A three-judge panel in San Francisco upheld U.S. District Judge James Ware's dismissal of class actions against Facebook and Zynga Game Network, maker of the popular FarmVille game on Facebook.

Users claimed that when they clicked on an ad or icon in Facebook, their web browsers called up the page using what's known in the industry as a "referer" (sic) header. This header includes a user's Facebook ID and the address of the Facebook page the user was viewing when he or she clicked the link.

In separate lawsuits, Zynga and Facebook users accused the companies of collecting the information contained in the headers and disclosing it to advertisers and other third parties.

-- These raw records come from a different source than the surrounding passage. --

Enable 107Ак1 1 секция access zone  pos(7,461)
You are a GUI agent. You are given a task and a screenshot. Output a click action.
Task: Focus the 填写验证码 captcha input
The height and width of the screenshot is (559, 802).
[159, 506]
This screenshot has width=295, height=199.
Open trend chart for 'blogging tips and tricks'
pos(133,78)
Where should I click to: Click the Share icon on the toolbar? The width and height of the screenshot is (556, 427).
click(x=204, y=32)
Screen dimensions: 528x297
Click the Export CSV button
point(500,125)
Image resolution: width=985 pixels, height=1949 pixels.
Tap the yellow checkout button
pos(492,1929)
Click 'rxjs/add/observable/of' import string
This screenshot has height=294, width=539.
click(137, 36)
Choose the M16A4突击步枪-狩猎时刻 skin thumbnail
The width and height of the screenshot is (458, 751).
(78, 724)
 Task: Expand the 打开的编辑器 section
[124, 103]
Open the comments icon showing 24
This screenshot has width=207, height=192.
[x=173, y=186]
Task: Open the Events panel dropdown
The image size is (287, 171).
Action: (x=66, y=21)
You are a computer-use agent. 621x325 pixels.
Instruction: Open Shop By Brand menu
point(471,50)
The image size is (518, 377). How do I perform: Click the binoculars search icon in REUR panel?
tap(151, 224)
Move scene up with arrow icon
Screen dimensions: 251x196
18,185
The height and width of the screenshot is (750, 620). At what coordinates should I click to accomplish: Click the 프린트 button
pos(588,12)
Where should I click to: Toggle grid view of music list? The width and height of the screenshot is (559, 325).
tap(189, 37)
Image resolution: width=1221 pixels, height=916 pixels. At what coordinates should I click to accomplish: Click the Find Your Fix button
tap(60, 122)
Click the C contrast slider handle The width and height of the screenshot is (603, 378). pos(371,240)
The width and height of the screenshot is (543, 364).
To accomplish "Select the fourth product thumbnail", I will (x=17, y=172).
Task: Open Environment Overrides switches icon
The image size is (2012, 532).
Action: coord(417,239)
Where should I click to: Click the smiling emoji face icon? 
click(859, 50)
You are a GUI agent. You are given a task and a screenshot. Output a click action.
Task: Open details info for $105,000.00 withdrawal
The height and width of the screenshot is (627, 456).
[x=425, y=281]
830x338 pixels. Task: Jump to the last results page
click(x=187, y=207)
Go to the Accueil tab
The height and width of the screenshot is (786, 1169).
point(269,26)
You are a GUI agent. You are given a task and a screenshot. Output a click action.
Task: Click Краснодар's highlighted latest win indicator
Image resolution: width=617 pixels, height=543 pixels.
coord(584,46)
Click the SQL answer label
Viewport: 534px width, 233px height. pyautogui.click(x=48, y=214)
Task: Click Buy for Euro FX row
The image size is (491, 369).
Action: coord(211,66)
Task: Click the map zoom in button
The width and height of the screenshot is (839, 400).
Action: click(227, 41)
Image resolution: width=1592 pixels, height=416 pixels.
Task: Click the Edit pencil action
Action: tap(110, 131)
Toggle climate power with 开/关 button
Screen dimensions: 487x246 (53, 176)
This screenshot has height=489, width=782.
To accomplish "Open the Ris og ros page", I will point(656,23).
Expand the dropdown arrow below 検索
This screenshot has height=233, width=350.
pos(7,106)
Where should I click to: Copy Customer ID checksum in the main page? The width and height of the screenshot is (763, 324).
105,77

They said this violated the federal Electronic Communications Privacy Act and Stored Communications Act, as well as California's consumer and computer fraud statutes.

Judge Ware dismissed both lawsuits on the same day in 2011, finding that the users failed to state a claim under federal law.

Facebook merely connected users and advertisers, he said, and did not process or store the data.

In upholding Ware's rulings, the 9th Circuit appeared to follow the path outlined by Facebook attorney Aaron Panner during oral argument regarding the privacy claims.

Panner had urged the panel to view the header data as a record and not the "contents" of a communication.

"In order for the plaintiffs to state a claim under the Wiretap Act and Stored Communications Act, they must plausibly allege that Facebook and Zynga divulged the 'contents' of a communication," Judge Sandra Ikuta wrote in the 22-page ruling.

"Because information disclosed in the referer headers at issue here is not the contents of a communication as defined in ECPA, the plaintiffs cannot state a claim under those statutes."

Ikuta noted that divulging a user's specific search query, for example, could run afoul of federal law "under some circumstances."

"But the referer header information at issue here includes only basic identification and address information, not a search term or similar communication made by the user, and therefore does not constitute the contents of a communication," she wrote.

However, the 9th Circuit reinstated two of the plaintiffs' state-law claims -- for breach of contract and fraud -- in an unpublished ruling also issued Thursday.

The panel said the users' allegations "are sufficient to show the element of damages" for those claims, but not for their unfair competition claim.